Download or read book Selected Topics In Geometry With Classical Vs. Computer Proving written by Pavel Pech and published by World Scientific Publishing Company. This book was released on 2007-11-12 with total page 252 pages. Available in PDF, EPUB and Kindle. Book excerpt: This textbook presents various automatic techniques based on Gröbner bases elimination to prove well-known geometrical theorems and formulas. Besides proving theorems, these methods are used to discover new formulas, solve geometric inequalities, and construct objects — which cannot be easily done with a ruler and compass.Each problem is firstly solved by an automatic theorem proving method. Secondly, problems are solved classically — without using computer where possible — so that readers can compare the strengths and weaknesses of both approaches.

Beautiful Geometry

Beautiful Geometry
Author :
Publisher : Princeton University Press
Total Pages : 206
Release :
ISBN-10 : 9780691175881
ISBN-13 : 0691175888
Rating : 4/5 (81 Downloads)

Book Synopsis Beautiful Geometry by : Eli Maor

Download or read book Beautiful Geometry written by Eli Maor and published by Princeton University Press. This book was released on 2017-04-11 with total page 206 pages. Available in PDF, EPUB and Kindle.
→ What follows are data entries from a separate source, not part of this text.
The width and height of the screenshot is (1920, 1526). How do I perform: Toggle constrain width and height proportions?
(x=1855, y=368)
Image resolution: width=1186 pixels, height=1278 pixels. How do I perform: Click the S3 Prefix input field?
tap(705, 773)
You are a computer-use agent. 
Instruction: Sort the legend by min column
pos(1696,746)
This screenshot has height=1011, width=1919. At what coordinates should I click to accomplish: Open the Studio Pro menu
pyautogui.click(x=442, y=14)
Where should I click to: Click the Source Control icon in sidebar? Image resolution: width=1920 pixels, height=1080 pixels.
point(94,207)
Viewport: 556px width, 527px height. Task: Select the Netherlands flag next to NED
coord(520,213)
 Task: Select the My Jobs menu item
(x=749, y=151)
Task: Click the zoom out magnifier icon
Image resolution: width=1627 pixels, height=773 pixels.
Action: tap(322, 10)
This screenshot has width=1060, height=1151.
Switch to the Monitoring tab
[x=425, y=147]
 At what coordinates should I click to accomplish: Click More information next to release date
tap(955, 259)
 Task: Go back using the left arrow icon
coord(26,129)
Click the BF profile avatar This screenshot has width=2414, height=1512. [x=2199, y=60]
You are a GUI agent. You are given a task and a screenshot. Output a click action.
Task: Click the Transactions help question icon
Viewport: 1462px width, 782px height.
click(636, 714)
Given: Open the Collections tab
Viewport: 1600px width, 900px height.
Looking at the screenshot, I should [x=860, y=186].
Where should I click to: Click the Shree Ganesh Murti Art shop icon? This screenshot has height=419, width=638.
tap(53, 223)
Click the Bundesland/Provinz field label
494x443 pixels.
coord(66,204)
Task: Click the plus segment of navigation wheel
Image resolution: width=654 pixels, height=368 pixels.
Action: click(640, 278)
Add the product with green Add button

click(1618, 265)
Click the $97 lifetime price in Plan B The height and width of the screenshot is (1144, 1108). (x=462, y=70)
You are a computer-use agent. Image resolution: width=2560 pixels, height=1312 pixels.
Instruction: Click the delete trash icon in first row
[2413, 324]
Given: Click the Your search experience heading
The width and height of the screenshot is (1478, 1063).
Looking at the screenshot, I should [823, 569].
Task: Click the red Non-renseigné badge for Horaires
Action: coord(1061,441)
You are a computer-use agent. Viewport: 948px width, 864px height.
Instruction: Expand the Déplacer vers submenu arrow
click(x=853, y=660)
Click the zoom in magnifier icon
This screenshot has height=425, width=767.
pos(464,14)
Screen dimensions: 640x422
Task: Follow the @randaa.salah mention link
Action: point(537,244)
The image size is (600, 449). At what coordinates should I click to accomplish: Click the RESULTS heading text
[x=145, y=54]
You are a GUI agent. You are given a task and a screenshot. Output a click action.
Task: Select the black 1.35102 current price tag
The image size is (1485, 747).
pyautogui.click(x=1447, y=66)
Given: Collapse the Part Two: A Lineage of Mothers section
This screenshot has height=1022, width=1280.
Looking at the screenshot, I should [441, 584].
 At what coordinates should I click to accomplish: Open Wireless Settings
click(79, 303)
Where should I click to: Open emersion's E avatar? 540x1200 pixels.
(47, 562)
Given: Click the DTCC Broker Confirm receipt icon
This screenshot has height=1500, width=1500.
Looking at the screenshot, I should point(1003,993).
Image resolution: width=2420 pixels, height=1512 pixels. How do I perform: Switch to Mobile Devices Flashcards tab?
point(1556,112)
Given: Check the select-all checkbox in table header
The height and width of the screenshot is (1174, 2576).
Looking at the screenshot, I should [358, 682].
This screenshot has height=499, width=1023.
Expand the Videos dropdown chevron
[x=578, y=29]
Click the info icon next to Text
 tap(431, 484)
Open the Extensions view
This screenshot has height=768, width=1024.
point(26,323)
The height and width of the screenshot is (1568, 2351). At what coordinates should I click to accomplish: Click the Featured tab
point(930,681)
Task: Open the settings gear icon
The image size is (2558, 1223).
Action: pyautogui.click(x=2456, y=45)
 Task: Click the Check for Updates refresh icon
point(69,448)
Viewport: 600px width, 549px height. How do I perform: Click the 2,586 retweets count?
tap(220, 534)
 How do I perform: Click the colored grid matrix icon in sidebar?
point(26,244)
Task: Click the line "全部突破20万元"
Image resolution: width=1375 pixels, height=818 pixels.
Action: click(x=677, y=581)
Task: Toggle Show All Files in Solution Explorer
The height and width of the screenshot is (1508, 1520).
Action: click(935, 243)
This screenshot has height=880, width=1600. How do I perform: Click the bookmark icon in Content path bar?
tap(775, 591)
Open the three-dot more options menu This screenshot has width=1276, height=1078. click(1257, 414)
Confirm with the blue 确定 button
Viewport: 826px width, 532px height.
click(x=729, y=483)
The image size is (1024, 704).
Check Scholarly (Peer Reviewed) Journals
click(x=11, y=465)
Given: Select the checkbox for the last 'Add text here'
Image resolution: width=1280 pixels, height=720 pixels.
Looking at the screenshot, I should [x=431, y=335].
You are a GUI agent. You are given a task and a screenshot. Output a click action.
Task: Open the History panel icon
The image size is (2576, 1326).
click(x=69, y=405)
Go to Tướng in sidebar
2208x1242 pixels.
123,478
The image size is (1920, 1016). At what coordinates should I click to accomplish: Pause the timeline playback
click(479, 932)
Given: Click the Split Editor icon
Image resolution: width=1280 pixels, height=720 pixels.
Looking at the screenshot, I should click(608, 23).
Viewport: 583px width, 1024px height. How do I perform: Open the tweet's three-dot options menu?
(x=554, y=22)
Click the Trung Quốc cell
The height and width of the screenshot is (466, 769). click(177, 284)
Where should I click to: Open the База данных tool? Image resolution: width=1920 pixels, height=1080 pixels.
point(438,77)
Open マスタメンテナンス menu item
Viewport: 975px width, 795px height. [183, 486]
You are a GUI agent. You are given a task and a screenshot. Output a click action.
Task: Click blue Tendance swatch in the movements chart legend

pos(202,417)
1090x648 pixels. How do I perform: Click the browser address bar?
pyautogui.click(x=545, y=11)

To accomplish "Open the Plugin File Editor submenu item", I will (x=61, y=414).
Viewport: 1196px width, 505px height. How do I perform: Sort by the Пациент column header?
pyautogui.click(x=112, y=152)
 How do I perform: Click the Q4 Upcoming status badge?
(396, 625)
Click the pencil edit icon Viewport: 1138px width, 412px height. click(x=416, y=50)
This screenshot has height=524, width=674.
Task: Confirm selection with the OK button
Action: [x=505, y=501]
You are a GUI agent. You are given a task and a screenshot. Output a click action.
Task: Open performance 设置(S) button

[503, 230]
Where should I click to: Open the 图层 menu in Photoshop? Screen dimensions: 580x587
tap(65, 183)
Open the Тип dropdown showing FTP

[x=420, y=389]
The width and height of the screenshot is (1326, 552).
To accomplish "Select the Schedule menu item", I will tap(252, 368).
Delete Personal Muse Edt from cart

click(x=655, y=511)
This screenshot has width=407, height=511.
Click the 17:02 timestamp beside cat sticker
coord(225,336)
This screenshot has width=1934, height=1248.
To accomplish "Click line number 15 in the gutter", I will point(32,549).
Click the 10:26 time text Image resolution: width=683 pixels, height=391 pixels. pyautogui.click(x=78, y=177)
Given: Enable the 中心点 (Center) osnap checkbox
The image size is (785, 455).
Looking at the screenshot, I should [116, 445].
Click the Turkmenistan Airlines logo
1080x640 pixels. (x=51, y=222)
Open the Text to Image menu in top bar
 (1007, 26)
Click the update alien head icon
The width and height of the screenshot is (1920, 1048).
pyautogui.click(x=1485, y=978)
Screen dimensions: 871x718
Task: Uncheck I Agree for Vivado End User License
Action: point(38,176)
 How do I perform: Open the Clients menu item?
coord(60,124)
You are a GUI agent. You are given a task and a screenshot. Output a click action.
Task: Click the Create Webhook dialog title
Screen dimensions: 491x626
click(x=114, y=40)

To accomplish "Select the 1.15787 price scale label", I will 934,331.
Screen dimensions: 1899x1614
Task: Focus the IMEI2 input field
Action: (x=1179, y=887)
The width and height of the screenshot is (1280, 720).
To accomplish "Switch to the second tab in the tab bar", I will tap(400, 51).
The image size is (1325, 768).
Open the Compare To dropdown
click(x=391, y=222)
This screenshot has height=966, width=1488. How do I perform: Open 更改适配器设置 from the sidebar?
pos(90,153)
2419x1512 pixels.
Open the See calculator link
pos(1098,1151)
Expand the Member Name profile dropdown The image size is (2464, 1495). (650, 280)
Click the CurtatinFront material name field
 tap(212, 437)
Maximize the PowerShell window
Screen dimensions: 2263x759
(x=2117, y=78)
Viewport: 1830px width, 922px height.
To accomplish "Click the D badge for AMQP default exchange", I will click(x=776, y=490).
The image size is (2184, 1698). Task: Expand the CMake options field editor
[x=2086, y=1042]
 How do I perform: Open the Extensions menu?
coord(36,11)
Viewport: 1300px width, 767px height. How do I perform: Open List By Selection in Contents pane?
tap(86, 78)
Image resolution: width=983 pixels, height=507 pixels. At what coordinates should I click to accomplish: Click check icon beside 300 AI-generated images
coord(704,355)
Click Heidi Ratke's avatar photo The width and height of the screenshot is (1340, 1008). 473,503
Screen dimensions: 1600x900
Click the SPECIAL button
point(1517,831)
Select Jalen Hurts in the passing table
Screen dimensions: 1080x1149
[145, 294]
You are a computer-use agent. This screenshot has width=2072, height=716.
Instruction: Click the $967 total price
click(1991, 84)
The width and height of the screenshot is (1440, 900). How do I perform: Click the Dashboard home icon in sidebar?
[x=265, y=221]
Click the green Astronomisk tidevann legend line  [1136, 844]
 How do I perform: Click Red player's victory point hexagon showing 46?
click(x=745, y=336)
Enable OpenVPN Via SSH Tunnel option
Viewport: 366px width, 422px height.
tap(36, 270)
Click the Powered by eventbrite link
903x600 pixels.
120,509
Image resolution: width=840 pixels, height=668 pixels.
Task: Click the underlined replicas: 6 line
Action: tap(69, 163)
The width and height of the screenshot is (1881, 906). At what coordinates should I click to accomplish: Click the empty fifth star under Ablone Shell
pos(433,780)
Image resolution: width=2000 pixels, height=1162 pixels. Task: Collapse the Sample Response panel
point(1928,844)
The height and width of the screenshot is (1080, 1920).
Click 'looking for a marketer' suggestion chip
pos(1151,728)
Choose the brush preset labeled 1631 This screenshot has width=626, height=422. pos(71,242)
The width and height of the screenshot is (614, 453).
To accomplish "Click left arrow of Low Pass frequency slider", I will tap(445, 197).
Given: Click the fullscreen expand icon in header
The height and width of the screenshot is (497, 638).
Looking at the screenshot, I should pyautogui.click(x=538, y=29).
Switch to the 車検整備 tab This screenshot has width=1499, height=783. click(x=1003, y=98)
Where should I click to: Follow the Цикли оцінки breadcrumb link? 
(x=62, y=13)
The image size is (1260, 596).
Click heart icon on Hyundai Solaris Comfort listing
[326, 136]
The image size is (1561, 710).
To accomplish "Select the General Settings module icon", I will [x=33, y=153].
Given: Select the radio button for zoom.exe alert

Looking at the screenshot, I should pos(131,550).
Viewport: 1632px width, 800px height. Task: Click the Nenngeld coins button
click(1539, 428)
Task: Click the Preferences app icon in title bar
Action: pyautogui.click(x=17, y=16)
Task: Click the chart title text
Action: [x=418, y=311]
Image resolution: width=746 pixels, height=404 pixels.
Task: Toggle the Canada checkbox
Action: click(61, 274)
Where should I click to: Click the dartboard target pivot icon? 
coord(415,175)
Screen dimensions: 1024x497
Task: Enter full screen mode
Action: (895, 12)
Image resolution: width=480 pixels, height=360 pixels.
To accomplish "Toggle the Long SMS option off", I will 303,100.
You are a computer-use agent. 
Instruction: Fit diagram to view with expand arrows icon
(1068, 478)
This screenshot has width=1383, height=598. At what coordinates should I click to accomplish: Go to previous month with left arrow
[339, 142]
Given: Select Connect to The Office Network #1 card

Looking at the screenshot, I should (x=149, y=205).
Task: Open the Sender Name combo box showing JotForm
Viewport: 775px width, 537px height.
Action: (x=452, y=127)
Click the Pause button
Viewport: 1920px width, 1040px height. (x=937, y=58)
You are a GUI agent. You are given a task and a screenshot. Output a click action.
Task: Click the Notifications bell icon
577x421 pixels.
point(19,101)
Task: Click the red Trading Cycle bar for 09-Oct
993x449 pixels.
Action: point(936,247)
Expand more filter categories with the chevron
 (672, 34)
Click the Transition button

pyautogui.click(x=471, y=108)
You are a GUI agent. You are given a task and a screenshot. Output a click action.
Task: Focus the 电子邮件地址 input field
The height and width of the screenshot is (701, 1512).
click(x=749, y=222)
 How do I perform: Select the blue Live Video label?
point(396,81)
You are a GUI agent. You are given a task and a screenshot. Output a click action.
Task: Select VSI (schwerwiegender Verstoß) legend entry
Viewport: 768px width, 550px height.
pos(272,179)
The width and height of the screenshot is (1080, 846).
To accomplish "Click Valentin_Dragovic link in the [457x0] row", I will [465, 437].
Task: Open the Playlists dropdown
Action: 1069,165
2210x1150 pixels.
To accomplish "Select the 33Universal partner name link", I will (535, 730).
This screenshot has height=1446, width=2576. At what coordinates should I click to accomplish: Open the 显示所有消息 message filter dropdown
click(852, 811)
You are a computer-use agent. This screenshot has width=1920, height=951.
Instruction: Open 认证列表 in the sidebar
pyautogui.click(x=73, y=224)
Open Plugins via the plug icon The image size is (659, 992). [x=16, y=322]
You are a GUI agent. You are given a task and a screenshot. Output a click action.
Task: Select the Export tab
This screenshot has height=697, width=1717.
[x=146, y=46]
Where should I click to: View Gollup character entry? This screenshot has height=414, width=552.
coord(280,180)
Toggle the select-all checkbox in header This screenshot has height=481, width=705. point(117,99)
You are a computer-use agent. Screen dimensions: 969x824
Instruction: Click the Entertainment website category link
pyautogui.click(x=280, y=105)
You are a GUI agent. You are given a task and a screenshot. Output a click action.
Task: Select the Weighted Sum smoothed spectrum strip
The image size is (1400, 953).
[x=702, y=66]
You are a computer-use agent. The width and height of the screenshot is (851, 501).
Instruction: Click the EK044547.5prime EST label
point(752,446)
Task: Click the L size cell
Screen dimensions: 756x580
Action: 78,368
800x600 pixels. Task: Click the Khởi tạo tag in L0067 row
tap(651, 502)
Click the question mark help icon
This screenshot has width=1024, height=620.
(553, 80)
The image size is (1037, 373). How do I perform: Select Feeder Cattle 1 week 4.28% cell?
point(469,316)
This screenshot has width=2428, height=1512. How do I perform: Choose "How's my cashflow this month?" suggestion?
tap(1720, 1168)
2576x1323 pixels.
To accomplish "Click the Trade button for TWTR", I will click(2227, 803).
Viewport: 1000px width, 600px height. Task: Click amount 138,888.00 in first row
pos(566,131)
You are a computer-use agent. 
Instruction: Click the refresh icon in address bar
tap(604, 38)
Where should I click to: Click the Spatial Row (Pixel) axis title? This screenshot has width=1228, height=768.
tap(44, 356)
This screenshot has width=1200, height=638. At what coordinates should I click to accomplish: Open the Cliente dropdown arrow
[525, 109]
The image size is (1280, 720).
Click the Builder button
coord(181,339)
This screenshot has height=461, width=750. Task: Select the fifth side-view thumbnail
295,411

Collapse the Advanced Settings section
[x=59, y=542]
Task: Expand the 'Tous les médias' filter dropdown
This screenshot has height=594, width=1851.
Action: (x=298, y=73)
Book excerpt: An exquisite visual celebration of the 2,500-year history of geometry If you've ever thought that mathematics and art don't mix, this stunning visual history of geometry will change your mind. As much a work of art as a book about mathematics, Beautiful Geometry presents more than sixty exquisite color plates illustrating a wide range of geometric patterns and theorems, accompanied by brief accounts of the fascinating history and people behind each. With artwork by Swiss artist Eugen Jost and text by math historian Eli Maor, this unique celebration of geometry covers numerous subjects, from straightedge-and-compass constructions to intriguing configurations involving infinity. The result is a delightful and informative illustrated tour through the 2,500-year-old history of one of the most important branches of mathematics.